Brazil's newly elected right-wing president Jair Bolsonaro is about to loosen gun control legislation in the country, making it easier for civilians with no criminal record to possess a weapon, in an attempt to tackle the country's gun violence epidemic.
Gun violence has become rampant in Brazil recently, with people resorting to bullet-proofing homes and cars, according to a report by MSN News. School-children in poor neighborhoods have reportedly become used to lying on the floor during frequent shootouts, the report says.
"No one feels safe any more […] anywhere in Brazil," a 47-year old businessman told MSN. "Everyone has a right to defend themselves."
Bolsonaro, a proponent of fighting violence with violence, has even adopted a signature trigger-finger salute during his presidential campaign.
Current Brazilian law allows people above the age of 25 without a criminal record to apply to buy a gun, leaving it to police to decide whether an applicant deserves a gun. Currently, police more often give a negative answer.
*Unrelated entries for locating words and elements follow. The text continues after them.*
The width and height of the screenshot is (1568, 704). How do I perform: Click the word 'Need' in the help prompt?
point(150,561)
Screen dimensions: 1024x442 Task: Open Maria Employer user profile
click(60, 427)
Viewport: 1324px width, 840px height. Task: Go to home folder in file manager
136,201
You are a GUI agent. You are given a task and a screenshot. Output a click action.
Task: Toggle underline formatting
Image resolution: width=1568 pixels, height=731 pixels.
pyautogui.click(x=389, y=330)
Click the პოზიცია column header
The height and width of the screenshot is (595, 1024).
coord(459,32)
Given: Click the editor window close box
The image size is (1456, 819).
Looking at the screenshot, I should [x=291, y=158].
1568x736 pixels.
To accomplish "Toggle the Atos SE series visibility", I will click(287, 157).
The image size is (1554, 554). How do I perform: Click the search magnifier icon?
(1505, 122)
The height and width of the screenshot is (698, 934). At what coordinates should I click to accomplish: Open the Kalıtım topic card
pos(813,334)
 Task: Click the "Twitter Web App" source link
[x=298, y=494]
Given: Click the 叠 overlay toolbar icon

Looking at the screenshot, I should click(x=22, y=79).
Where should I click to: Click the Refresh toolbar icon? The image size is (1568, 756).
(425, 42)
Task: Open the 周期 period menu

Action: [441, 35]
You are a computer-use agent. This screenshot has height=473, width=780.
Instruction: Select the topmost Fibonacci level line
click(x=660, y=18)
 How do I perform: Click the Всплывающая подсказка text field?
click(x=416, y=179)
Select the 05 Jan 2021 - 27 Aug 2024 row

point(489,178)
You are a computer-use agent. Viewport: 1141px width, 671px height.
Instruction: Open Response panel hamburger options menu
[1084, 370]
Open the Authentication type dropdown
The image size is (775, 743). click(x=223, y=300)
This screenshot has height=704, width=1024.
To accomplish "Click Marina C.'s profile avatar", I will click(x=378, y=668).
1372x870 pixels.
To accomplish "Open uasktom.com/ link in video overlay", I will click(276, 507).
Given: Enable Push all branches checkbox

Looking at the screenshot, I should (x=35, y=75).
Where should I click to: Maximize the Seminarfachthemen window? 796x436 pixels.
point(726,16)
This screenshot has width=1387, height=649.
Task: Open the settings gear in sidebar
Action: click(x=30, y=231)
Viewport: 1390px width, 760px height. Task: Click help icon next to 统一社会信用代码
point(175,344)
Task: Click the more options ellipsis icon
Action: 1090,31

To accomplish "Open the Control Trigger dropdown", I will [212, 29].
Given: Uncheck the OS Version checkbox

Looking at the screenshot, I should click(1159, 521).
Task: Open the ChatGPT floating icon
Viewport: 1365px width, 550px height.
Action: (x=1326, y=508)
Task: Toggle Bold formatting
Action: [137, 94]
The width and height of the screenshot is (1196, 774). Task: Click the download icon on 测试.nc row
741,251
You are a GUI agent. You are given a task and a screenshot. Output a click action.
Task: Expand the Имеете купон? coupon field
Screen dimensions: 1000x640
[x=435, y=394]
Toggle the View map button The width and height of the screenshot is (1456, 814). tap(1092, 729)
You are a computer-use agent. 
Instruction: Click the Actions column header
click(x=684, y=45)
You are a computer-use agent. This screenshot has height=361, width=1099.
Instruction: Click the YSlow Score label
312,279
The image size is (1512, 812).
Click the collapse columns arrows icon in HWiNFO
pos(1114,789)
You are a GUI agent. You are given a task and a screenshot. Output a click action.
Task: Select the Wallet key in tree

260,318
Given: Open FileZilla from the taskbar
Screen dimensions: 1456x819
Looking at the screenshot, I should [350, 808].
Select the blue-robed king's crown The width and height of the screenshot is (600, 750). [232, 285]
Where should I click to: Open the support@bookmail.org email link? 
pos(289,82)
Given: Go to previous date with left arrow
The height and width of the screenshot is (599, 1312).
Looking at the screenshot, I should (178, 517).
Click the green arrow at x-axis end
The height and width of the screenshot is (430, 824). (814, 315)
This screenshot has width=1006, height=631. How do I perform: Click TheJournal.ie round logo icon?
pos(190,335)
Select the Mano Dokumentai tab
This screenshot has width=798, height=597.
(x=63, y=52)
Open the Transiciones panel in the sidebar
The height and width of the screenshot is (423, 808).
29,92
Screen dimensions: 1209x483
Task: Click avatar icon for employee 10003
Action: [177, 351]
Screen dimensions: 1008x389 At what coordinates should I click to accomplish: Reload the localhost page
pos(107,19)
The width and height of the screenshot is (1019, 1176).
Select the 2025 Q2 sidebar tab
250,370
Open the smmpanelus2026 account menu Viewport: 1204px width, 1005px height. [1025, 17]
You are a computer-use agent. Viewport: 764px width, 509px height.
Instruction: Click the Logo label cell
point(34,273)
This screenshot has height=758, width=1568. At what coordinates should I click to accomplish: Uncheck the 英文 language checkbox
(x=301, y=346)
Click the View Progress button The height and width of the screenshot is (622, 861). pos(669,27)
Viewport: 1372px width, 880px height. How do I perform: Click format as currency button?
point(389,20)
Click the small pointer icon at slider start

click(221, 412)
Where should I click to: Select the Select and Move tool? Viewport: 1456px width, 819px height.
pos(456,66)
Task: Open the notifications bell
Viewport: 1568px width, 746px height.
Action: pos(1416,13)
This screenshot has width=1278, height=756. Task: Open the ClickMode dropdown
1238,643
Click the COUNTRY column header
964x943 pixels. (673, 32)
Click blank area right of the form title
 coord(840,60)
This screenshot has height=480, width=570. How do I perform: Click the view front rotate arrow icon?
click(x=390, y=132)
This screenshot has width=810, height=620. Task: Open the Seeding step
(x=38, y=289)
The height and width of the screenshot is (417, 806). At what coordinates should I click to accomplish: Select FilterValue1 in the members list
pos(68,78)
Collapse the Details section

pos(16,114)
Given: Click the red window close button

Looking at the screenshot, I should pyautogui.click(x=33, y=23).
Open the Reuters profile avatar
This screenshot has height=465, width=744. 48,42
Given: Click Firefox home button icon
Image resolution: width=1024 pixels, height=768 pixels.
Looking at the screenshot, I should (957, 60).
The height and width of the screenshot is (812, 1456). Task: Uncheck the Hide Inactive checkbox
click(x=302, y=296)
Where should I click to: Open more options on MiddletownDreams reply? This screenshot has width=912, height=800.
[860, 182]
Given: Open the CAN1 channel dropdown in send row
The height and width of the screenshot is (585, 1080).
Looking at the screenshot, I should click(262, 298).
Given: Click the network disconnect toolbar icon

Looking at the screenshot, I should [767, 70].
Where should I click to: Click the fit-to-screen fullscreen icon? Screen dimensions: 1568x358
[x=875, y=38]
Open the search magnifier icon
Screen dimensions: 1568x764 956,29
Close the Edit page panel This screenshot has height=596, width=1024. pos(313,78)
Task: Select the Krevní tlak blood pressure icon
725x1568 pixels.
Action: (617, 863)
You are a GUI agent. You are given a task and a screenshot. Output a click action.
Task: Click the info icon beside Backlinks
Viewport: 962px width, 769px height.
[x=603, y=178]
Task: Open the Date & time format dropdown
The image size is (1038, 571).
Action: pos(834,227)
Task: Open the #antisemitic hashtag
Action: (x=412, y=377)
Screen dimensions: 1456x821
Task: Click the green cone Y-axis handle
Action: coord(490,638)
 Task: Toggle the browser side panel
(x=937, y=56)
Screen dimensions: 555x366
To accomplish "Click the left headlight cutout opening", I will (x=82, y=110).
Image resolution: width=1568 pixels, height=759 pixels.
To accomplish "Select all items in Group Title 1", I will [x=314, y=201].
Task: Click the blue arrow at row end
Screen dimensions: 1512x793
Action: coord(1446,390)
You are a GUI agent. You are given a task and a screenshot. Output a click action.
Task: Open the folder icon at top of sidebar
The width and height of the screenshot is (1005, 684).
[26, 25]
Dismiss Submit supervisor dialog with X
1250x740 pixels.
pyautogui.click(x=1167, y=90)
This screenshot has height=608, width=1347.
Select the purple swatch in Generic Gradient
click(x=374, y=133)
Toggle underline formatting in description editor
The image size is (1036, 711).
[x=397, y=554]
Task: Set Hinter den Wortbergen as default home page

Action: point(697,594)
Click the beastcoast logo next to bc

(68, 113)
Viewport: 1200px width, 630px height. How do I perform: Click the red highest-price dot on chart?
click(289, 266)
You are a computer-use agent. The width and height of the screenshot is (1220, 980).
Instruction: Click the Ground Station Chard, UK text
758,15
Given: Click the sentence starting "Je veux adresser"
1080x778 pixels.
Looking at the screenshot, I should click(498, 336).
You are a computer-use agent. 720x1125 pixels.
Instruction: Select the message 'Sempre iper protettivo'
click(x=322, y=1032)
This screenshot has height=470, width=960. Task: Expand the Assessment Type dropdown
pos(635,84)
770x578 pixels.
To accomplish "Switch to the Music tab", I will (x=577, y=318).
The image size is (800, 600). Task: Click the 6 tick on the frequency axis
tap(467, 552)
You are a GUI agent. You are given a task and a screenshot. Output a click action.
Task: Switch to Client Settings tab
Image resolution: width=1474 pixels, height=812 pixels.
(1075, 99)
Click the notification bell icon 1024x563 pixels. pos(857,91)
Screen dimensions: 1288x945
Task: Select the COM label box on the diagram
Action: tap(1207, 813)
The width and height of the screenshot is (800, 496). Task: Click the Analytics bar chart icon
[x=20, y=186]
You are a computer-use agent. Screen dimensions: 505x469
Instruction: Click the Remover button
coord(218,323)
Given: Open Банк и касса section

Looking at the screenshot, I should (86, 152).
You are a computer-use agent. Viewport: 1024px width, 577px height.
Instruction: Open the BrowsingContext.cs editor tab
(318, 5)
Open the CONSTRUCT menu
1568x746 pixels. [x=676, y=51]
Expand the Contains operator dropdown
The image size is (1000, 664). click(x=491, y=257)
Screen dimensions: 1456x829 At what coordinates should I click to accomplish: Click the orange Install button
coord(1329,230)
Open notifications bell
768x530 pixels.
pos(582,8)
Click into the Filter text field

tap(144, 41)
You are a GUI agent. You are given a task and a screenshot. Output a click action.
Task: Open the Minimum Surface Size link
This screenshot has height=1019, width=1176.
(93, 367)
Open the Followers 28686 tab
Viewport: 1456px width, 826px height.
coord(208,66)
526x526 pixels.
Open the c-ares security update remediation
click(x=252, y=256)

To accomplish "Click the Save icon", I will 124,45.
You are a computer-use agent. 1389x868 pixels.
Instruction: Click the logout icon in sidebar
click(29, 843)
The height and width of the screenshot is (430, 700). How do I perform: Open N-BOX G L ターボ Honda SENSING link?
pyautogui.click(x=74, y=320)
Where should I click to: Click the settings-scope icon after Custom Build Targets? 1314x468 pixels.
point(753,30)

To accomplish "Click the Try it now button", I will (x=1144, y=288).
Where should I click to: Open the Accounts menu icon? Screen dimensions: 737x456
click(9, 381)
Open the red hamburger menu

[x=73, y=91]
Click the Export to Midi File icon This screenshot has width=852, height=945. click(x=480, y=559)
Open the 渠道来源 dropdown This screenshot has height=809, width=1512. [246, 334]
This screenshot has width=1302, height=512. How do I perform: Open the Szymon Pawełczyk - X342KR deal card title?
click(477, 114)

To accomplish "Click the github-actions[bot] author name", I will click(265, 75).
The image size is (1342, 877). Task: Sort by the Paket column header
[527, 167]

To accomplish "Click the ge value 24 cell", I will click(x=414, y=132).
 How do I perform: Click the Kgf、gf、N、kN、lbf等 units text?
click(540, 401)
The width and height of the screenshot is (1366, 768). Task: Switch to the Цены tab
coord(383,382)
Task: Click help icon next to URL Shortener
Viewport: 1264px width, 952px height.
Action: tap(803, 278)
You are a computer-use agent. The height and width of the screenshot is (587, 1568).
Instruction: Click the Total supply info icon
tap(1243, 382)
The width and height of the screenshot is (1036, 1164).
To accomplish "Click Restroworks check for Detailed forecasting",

At the moment, Brazil has the lowest gun-ownership rate among Latin American countries, with an estimated eight out of 100 Brazilians possessing a gun, a stark contrast to illegal gun ownership. According to the MSN report, "illegal guns are so plentiful among criminals that drug lords give them away to their gangs."
Most guns used in Brazilian crime were initially sold legally and then stolen. It is a widespread practice to rob a police officer of their sidearm at gunpoint. Many officers have outright sold their guns for easy cash, reporting them stolen afterwards, according to the MSN report.
Brazil has become the world's fourth-largest small arms manufacturer, with one company — Forjas Taurus — enjoying an almost complete monopoly on selling guns to security forces in the nation. Most stolen weapons on Brazil's black market are domestically-made Taurus guns.
"It would be like a tropical version of a Bruce Willis movie or an old-fashioned Western, where everyone is armed and bad-tempered, going around shooting each other over the smallest thing," said Rafael Alcadipani, a security expert at Brazil's Getulio Vargas Foundation, a higher education institution focused on public administration
Others cite statistics that many murders in Brazil are performed by first offenders, stemming from everyday altercations that spiral out of control.
Proponents, however, say that only if most law-abiding Brazilians carry a gun will criminals think twice before attempting their crimes.
With no clear-cut plan, Brazil could soon become a revealing social experiment, MSN pointed out.